WHAT IS ASKED: Copy the entries below line for line, with no changes.

##############################

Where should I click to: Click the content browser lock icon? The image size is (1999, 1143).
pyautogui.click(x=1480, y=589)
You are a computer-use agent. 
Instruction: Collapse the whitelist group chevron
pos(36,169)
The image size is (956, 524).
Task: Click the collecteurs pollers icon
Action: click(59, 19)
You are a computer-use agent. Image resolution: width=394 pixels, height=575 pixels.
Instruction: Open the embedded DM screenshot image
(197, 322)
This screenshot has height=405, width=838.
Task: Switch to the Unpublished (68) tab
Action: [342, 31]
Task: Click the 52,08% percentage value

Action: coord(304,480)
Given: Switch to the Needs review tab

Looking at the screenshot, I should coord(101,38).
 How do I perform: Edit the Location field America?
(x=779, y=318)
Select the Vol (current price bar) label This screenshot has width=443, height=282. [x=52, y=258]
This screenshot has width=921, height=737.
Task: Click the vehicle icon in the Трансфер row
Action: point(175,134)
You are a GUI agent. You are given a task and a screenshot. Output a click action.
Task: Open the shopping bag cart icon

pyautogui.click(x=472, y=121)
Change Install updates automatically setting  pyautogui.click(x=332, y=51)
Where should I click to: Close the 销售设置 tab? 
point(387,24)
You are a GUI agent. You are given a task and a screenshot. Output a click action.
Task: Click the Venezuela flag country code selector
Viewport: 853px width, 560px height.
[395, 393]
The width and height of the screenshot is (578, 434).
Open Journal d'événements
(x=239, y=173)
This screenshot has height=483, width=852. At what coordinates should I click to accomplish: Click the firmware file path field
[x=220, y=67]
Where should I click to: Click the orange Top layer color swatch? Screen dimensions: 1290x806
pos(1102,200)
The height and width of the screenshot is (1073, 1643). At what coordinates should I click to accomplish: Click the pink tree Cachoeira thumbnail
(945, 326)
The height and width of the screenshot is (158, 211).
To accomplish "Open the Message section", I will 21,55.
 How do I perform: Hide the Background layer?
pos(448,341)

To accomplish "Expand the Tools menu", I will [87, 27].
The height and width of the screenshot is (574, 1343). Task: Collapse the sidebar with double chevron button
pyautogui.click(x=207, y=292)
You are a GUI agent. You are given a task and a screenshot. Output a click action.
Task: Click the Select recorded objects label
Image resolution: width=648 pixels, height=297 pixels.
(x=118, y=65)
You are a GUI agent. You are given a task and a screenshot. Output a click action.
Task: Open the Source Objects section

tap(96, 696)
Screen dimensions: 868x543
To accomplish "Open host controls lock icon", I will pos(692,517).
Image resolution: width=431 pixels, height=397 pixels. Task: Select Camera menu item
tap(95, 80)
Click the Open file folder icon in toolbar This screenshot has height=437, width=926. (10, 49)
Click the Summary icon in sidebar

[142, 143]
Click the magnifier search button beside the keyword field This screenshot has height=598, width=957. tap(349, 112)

##############################

SOLUTION TO THE EXERCISE:
Where should I click to: Click the content browser lock icon? The image size is (1999, 1143).
pyautogui.click(x=1480, y=589)
You are a computer-use agent. 
Instruction: Collapse the whitelist group chevron
pos(36,169)
The image size is (956, 524).
Task: Click the collecteurs pollers icon
Action: click(59, 19)
You are a computer-use agent. Image resolution: width=394 pixels, height=575 pixels.
Instruction: Open the embedded DM screenshot image
(197, 322)
This screenshot has height=405, width=838.
Task: Switch to the Unpublished (68) tab
Action: [342, 31]
Task: Click the 52,08% percentage value

Action: coord(304,480)
Given: Switch to the Needs review tab

Looking at the screenshot, I should coord(101,38).
 How do I perform: Edit the Location field America?
(x=779, y=318)
Select the Vol (current price bar) label This screenshot has width=443, height=282. [x=52, y=258]
This screenshot has width=921, height=737.
Task: Click the vehicle icon in the Трансфер row
Action: point(175,134)
You are a GUI agent. You are given a task and a screenshot. Output a click action.
Task: Open the shopping bag cart icon

pyautogui.click(x=472, y=121)
Change Install updates automatically setting  pyautogui.click(x=332, y=51)
Where should I click to: Close the 销售设置 tab? 
point(387,24)
You are a GUI agent. You are given a task and a screenshot. Output a click action.
Task: Click the Venezuela flag country code selector
Viewport: 853px width, 560px height.
[395, 393]
The width and height of the screenshot is (578, 434).
Open Journal d'événements
(x=239, y=173)
This screenshot has height=483, width=852. At what coordinates should I click to accomplish: Click the firmware file path field
[x=220, y=67]
Where should I click to: Click the orange Top layer color swatch? Screen dimensions: 1290x806
pos(1102,200)
The height and width of the screenshot is (1073, 1643). At what coordinates should I click to accomplish: Click the pink tree Cachoeira thumbnail
(945, 326)
The height and width of the screenshot is (158, 211).
To accomplish "Open the Message section", I will 21,55.
 How do I perform: Hide the Background layer?
pos(448,341)

To accomplish "Expand the Tools menu", I will [87, 27].
The height and width of the screenshot is (574, 1343). Task: Collapse the sidebar with double chevron button
pyautogui.click(x=207, y=292)
You are a GUI agent. You are given a task and a screenshot. Output a click action.
Task: Click the Select recorded objects label
Image resolution: width=648 pixels, height=297 pixels.
(x=118, y=65)
You are a GUI agent. You are given a task and a screenshot. Output a click action.
Task: Open the Source Objects section

tap(96, 696)
Screen dimensions: 868x543
To accomplish "Open host controls lock icon", I will pos(692,517).
Image resolution: width=431 pixels, height=397 pixels. Task: Select Camera menu item
tap(95, 80)
Click the Open file folder icon in toolbar This screenshot has height=437, width=926. (10, 49)
Click the Summary icon in sidebar

[142, 143]
Click the magnifier search button beside the keyword field This screenshot has height=598, width=957. tap(349, 112)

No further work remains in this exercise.